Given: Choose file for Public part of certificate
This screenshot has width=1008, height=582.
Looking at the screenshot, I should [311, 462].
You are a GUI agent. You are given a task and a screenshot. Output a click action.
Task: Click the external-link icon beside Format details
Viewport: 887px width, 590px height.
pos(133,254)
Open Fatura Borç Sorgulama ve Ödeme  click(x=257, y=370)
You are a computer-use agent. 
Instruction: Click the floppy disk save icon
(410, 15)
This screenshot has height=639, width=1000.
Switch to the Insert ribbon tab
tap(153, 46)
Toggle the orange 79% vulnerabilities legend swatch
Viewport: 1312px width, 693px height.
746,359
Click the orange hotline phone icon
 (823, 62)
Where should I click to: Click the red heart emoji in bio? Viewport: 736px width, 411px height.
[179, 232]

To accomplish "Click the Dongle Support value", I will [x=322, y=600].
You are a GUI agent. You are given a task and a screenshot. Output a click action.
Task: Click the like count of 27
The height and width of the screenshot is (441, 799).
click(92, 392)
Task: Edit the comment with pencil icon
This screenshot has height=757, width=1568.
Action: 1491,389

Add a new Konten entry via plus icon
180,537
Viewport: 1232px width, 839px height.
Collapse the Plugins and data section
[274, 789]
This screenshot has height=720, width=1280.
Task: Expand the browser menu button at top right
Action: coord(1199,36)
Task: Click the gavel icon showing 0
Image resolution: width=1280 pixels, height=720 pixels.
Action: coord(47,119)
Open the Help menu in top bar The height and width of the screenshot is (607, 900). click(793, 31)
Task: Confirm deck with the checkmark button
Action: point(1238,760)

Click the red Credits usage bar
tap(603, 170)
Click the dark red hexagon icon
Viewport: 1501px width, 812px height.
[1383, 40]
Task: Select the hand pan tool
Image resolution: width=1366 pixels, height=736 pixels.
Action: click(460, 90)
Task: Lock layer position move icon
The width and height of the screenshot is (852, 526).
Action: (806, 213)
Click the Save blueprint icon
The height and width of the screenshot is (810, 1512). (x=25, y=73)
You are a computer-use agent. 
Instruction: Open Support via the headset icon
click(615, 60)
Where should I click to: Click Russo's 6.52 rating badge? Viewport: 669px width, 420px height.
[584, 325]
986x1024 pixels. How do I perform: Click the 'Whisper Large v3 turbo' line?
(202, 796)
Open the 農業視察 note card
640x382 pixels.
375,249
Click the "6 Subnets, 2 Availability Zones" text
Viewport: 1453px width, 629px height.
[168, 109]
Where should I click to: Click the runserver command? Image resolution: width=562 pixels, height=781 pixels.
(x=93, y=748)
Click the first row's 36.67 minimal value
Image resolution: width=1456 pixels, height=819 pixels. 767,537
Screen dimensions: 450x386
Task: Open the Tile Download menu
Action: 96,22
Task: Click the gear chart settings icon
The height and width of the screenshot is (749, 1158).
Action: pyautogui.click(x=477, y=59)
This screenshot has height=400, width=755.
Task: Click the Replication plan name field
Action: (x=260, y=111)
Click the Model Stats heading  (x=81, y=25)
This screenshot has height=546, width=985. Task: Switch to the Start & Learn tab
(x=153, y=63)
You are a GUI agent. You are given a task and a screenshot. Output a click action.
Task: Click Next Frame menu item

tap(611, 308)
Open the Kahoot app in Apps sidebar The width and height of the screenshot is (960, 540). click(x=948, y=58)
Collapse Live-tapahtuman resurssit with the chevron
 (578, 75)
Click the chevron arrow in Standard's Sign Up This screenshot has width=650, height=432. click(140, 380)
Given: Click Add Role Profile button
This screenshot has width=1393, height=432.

----

WORK REQUIRED:
Type out the listing again with nothing changed.

ANSWER SECTION:
Given: Choose file for Public part of certificate
This screenshot has width=1008, height=582.
Looking at the screenshot, I should [311, 462].
You are a GUI agent. You are given a task and a screenshot. Output a click action.
Task: Click the external-link icon beside Format details
Viewport: 887px width, 590px height.
pos(133,254)
Open Fatura Borç Sorgulama ve Ödeme  click(x=257, y=370)
You are a computer-use agent. 
Instruction: Click the floppy disk save icon
(410, 15)
This screenshot has height=639, width=1000.
Switch to the Insert ribbon tab
tap(153, 46)
Toggle the orange 79% vulnerabilities legend swatch
Viewport: 1312px width, 693px height.
746,359
Click the orange hotline phone icon
 (823, 62)
Where should I click to: Click the red heart emoji in bio? Viewport: 736px width, 411px height.
[179, 232]

To accomplish "Click the Dongle Support value", I will [x=322, y=600].
You are a GUI agent. You are given a task and a screenshot. Output a click action.
Task: Click the like count of 27
The height and width of the screenshot is (441, 799).
click(92, 392)
Task: Edit the comment with pencil icon
This screenshot has height=757, width=1568.
Action: 1491,389

Add a new Konten entry via plus icon
180,537
Viewport: 1232px width, 839px height.
Collapse the Plugins and data section
[274, 789]
This screenshot has height=720, width=1280.
Task: Expand the browser menu button at top right
Action: coord(1199,36)
Task: Click the gavel icon showing 0
Image resolution: width=1280 pixels, height=720 pixels.
Action: coord(47,119)
Open the Help menu in top bar The height and width of the screenshot is (607, 900). click(793, 31)
Task: Confirm deck with the checkmark button
Action: point(1238,760)

Click the red Credits usage bar
tap(603, 170)
Click the dark red hexagon icon
Viewport: 1501px width, 812px height.
[1383, 40]
Task: Select the hand pan tool
Image resolution: width=1366 pixels, height=736 pixels.
Action: click(460, 90)
Task: Lock layer position move icon
The width and height of the screenshot is (852, 526).
Action: (806, 213)
Click the Save blueprint icon
The height and width of the screenshot is (810, 1512). (x=25, y=73)
You are a computer-use agent. 
Instruction: Open Support via the headset icon
click(615, 60)
Where should I click to: Click Russo's 6.52 rating badge? Viewport: 669px width, 420px height.
[584, 325]
986x1024 pixels. How do I perform: Click the 'Whisper Large v3 turbo' line?
(202, 796)
Open the 農業視察 note card
640x382 pixels.
375,249
Click the "6 Subnets, 2 Availability Zones" text
Viewport: 1453px width, 629px height.
[168, 109]
Where should I click to: Click the runserver command? Image resolution: width=562 pixels, height=781 pixels.
(x=93, y=748)
Click the first row's 36.67 minimal value
Image resolution: width=1456 pixels, height=819 pixels. 767,537
Screen dimensions: 450x386
Task: Open the Tile Download menu
Action: 96,22
Task: Click the gear chart settings icon
The height and width of the screenshot is (749, 1158).
Action: pyautogui.click(x=477, y=59)
This screenshot has height=400, width=755.
Task: Click the Replication plan name field
Action: (x=260, y=111)
Click the Model Stats heading  (x=81, y=25)
This screenshot has height=546, width=985. Task: Switch to the Start & Learn tab
(x=153, y=63)
You are a GUI agent. You are given a task and a screenshot. Output a click action.
Task: Click Next Frame menu item

tap(611, 308)
Open the Kahoot app in Apps sidebar The width and height of the screenshot is (960, 540). click(x=948, y=58)
Collapse Live-tapahtuman resurssit with the chevron
 (578, 75)
Click the chevron arrow in Standard's Sign Up This screenshot has width=650, height=432. click(140, 380)
Given: Click Add Role Profile button
This screenshot has width=1393, height=432.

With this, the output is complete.